What you should do → Every line with the string "agent" should be copied from the data.

Data extracted from a collection
■ ■ ■ ■

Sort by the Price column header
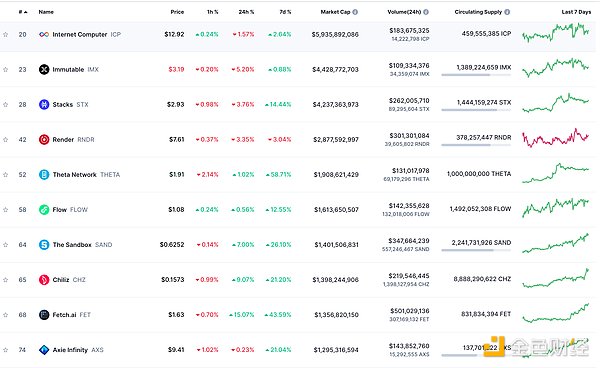This screenshot has height=368, width=600. [x=177, y=12]
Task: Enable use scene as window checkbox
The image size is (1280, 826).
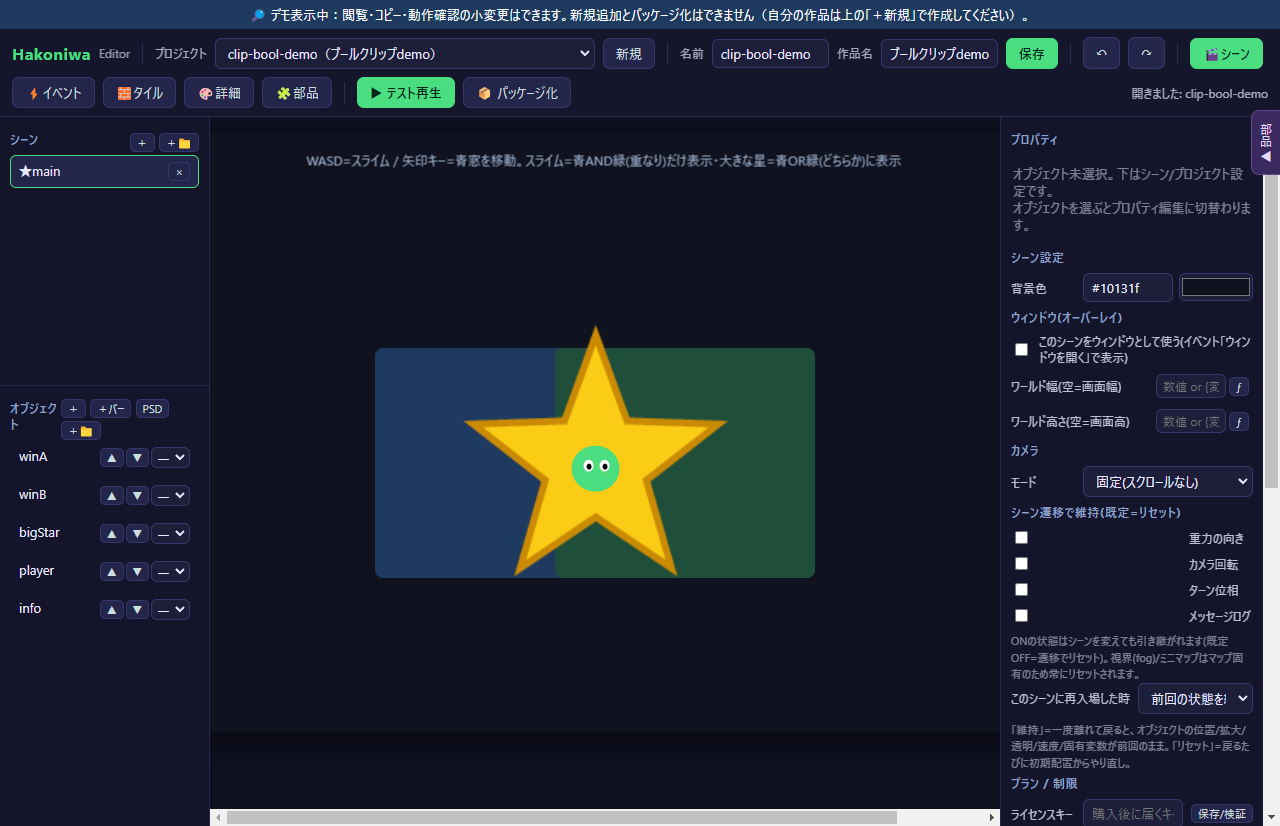Action: (x=1021, y=349)
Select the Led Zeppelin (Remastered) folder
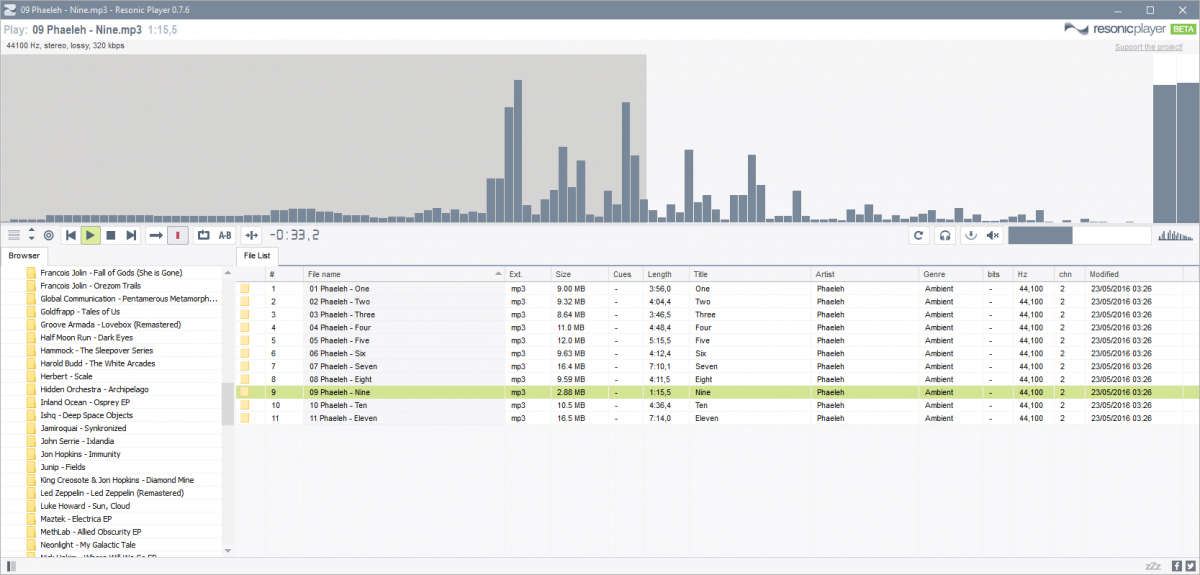Viewport: 1200px width, 575px height. click(x=111, y=493)
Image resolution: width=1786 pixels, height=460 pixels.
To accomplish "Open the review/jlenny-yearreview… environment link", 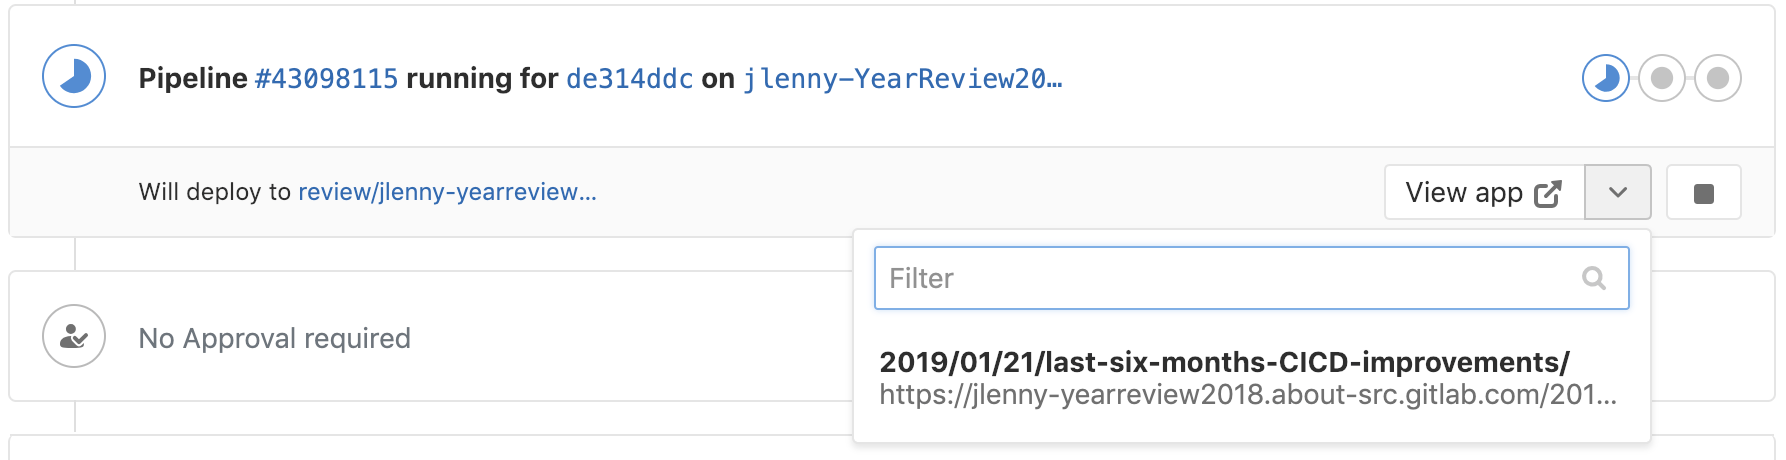I will [x=447, y=192].
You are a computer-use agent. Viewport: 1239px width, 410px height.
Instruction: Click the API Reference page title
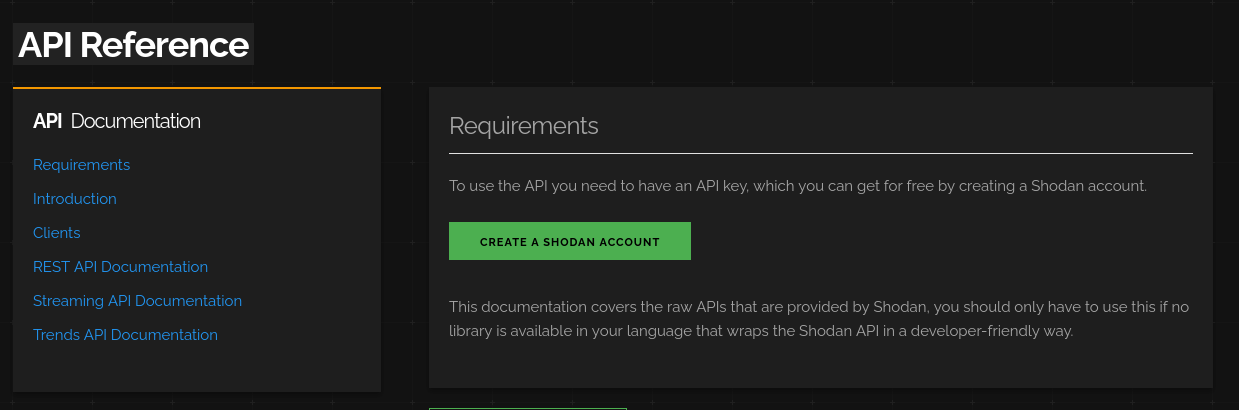pyautogui.click(x=133, y=45)
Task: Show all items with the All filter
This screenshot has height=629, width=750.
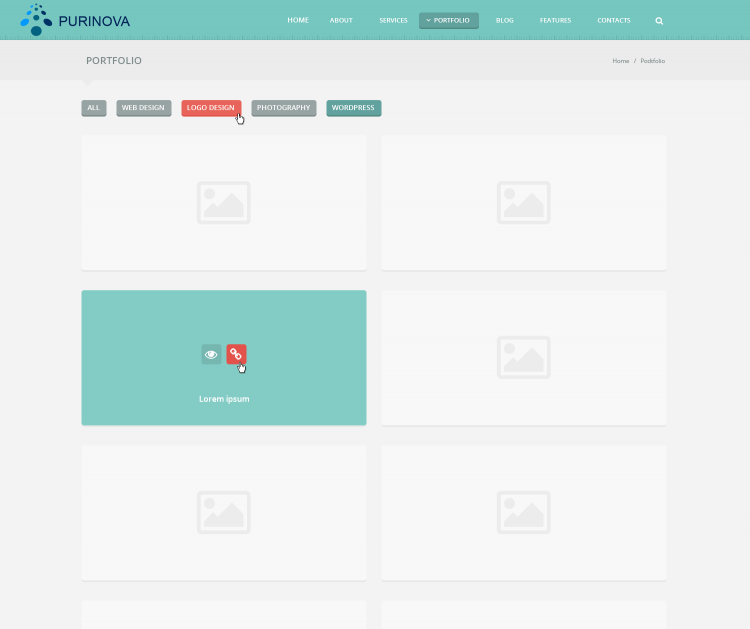Action: point(94,108)
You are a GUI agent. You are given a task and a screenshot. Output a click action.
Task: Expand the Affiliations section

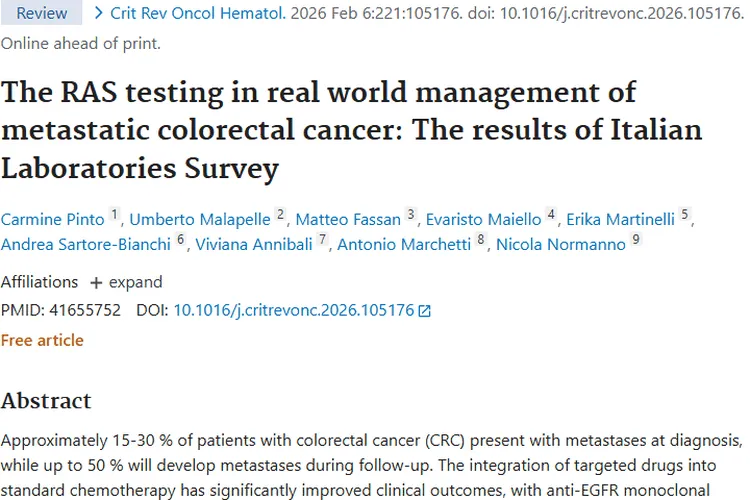click(x=126, y=282)
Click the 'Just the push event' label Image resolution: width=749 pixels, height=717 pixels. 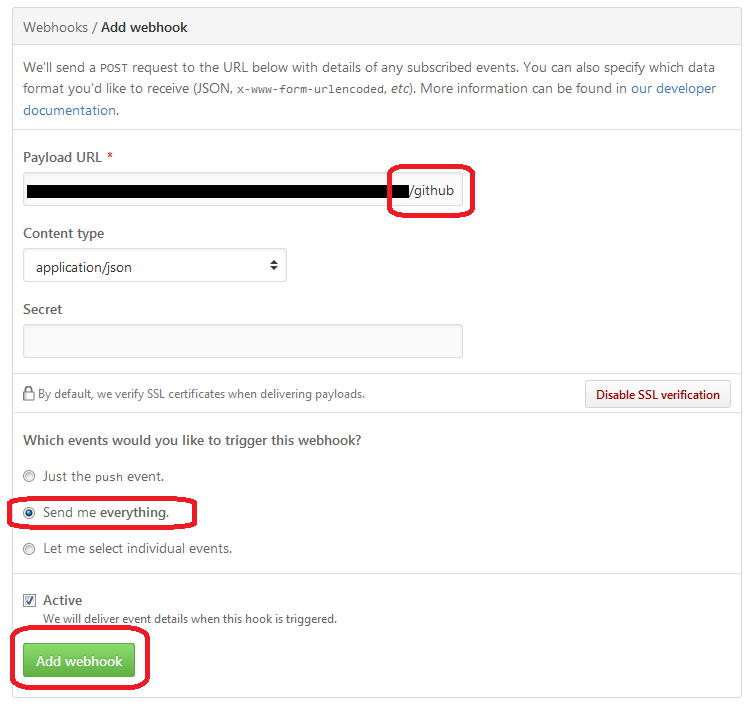pos(103,477)
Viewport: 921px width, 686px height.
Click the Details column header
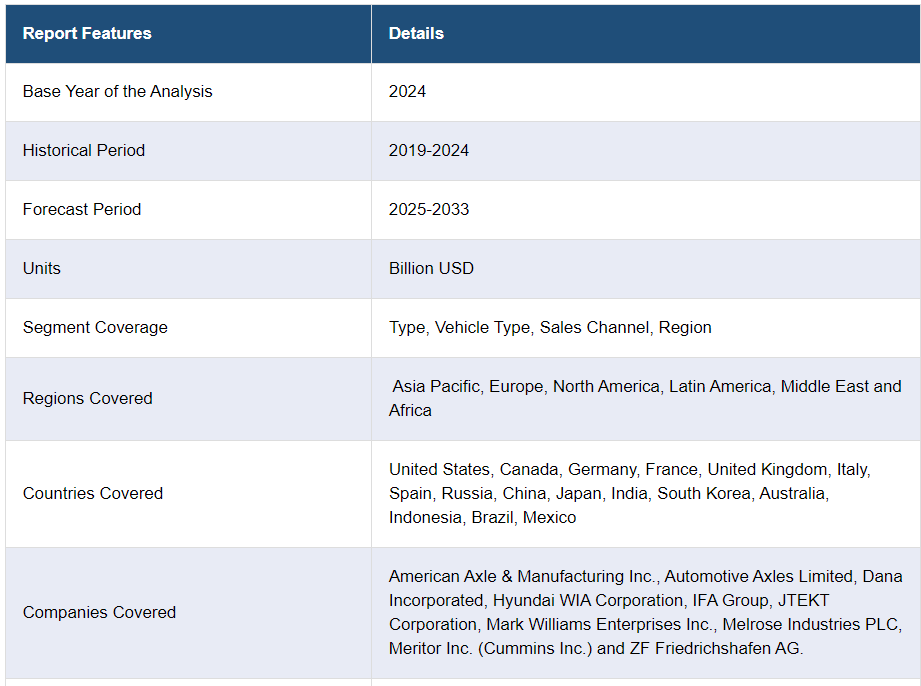point(416,33)
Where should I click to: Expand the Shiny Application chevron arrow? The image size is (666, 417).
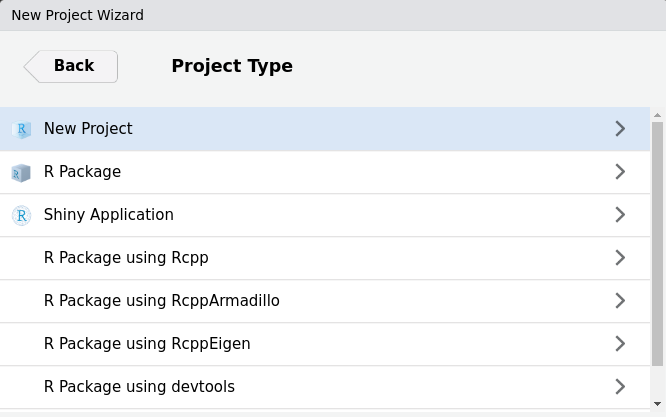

■ ■ ■ ■

Solution to this exercise →
You are a computer-use agent. Viewport: 1239px width, 410px height.
You are a GUI agent. You are given a task and a screenshot. Output a click action.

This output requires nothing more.